ALGN: Plunges to 52-Week Low on Lower Guidance; Launches Invisalign Teen(TM)
Submitted By Knobias ClipReport
ALGN: Plunges to 52-Week Low on Lower Guidance; Launches Invisalign Teen(TM)
By Fain Hughes, fhughes@knobias.com
Shares of Align Technology, Inc. (ALGN) fell to a 52-week low on heavy volume Wednesday after the Company reported financial results for the second quarter of fiscal 2008, ended June 30, 2008. Total net revenues for the Q2 of fiscal 2008 were a record $79.9 million. This reflects a year-over-year increase of 4.3 percent compared to $76.6 million in Q2 of 2007. Net profit for Q2 was $4.0 million, or $0.06 per diluted share. This is compared to net profit of $13.6 million, or $0.19 per diluted share in Q2 07, and net profit of $5.3 million, or $0.07 per diluted share in Q1 of 2008.
For the third quarter, Align Technology expects net revenues to be in a range of $74 million to $76 million. Non-GAAP earnings per diluted share for Q3 08 is expected to be in a range of $0.04 to $0.06. For fiscal 2008, Align Technology expects net revenues to be in a range of $309 million to $314 million. Non-GAAP earnings per diluted share for fiscal 2008 is expected to be in a range of $0.29 to $0.33.
Kenneth B. Arola, CFO of Align Technology, explained in a conference call, “We believe the continuing challenges in the U.S. economy and weak consumer spending will continue. Given this enviroment, we are more cautious about our ability to accelerate growth in our base business over the back half of the year. We are expecting gross margins in the second half of the year to be impacted by about 50 basis points from increases in fuel charges and raw material costs.

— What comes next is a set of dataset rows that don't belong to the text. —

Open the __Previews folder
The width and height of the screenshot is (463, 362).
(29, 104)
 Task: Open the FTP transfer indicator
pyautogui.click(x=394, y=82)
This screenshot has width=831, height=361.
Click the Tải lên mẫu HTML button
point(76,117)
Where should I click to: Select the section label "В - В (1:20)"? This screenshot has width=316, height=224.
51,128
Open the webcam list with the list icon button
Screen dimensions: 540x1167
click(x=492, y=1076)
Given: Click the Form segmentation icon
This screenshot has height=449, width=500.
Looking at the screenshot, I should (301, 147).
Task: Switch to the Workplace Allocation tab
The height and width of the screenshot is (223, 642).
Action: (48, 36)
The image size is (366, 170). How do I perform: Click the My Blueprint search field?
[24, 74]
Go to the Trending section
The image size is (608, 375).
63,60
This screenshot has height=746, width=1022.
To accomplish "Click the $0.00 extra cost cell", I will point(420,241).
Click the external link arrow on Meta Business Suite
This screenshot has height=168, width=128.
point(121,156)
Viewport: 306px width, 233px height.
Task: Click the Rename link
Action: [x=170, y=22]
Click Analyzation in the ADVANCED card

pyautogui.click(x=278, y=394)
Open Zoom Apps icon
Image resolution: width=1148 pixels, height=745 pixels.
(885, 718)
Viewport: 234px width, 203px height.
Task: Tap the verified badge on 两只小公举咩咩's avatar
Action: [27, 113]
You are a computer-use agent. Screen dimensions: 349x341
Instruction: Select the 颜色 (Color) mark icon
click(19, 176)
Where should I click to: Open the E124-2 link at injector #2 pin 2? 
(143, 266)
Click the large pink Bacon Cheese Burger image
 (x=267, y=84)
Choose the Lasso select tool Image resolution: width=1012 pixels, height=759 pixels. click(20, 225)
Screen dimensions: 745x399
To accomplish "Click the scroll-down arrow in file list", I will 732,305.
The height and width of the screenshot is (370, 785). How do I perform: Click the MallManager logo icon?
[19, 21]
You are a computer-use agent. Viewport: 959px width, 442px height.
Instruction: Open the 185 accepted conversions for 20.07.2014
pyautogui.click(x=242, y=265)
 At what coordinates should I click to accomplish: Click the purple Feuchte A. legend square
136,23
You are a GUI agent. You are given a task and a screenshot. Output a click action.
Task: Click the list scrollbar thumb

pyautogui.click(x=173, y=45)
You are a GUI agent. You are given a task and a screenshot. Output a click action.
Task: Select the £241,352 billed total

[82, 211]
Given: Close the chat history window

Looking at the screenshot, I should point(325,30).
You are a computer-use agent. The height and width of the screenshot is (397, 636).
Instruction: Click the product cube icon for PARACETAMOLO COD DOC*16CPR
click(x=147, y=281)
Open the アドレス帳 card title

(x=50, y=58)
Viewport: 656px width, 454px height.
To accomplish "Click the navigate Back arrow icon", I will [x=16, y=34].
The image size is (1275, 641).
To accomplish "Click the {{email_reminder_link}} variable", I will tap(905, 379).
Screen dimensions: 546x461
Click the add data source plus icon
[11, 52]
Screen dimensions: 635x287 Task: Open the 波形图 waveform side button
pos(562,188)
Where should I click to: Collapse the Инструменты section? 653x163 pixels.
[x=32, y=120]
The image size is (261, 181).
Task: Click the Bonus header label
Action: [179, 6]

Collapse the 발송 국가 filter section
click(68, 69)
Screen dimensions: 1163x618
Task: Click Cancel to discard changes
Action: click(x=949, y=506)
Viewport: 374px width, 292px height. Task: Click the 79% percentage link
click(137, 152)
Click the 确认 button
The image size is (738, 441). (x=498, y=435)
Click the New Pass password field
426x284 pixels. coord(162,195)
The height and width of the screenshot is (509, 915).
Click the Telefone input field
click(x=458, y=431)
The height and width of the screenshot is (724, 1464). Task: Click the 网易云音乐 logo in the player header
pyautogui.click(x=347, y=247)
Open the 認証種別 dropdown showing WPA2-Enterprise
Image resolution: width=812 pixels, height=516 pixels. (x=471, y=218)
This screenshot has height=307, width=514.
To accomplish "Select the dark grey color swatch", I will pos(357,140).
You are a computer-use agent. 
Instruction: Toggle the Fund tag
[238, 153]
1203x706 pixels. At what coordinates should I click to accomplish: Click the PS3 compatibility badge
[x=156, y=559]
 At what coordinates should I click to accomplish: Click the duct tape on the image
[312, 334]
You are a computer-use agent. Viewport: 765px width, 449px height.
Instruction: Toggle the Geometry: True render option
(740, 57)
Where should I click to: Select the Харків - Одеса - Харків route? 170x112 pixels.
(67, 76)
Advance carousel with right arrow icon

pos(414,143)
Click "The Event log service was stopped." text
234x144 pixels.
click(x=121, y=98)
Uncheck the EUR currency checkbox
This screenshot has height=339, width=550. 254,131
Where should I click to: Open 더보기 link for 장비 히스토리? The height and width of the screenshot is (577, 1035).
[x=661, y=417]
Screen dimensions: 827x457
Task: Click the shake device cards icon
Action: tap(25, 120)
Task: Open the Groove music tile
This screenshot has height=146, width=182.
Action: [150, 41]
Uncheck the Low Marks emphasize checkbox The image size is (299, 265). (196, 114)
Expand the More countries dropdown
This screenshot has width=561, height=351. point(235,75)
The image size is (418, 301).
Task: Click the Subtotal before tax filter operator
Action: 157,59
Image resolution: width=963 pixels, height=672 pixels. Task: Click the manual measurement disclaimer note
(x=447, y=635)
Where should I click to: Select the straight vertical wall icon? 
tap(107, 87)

“We are implementing cost saving measures that include a reduction of 38 full-time headcount and discretionary spending cuts. This will have the effect of reducing expenses by $5 million to $6 million over the second half of the year, while allowing us to continue critical investments in our new products and strategic initiatives. In addition, we plan a phase consolidation of our order acquisition operations from Santa Clara to Juarez, Mexico. We anticipate completing this by the end of 2008. We should realize cost savings from this of $1.0 million-$1.5 million in 2009.”
Mr. Arola added, “Our outlook for growth is not as robust as we had planned, but in this economic enviroment, we believe it is reasonable. We are committed to delivering shareholder value and are positioning the company for increased growth and profitability as the market improves. The cost saving actions that we announced today are only the first steps in actively reducing our cost structure and moving towards a financial model with greater operating leverage. Beyond this year, as we deliver on product innovation and gain efficiencies, we have a great opportunity to flatten our expense growth and take structural costs out of the business.”
Thomas M. Prescott, President and CEO of Align Technology, commented, “As a result of economic conditions, we have adopted a more conservative outlook for revenue growth. We are committed to our new investments, but we are reducing overall company spending and slowing headcount growth, while preserving the important investments in strategic priorities. We are confident that we have the right long term strategy.”
In a separate announcement yesterday, Align announced a new addition to its Invisalign product family: Invisalign Teen(TM) for non-adult, comprehensive orthodontic treatment.
Darrell Zoromski, VP of Global Marketing and Chief Marketing Officer of Align Technology, explained in the conference call, “Teenagers are a significant portion of the orthodontics practice. Patients aged 12-17 represent half of all patients. Until now, only a small number of doctors have treated their non-adult patients with Invisalign(R). The most often cited barriers have been patient compliance and the need to accommodate permanent teeth that are still coming in. We have addressed these issues with Invisalign Teen(TM), so that orthodontists will have confidence that they can treat their teen patients successfully with Invisalign.”
He added, “Our goal over the next six to eighteen months is to gain initial trial among our core orthodontist customers (approximately 3,000 doctors). Orthodontists are conservative by nature and teen cases make up the majority of their cases. We expect the product to ramp gradually over time as orthodontists experience outstanding clinical results with a product that we know can deliver. We expect our share gains to play-out over a number of years. We believe the adoption will significantly accelerate in the long term.”
Leerink downgraded ALGN to Market Perform from Outperform to reflect the Company’s lowered guidance and cut their target to $9 from $16.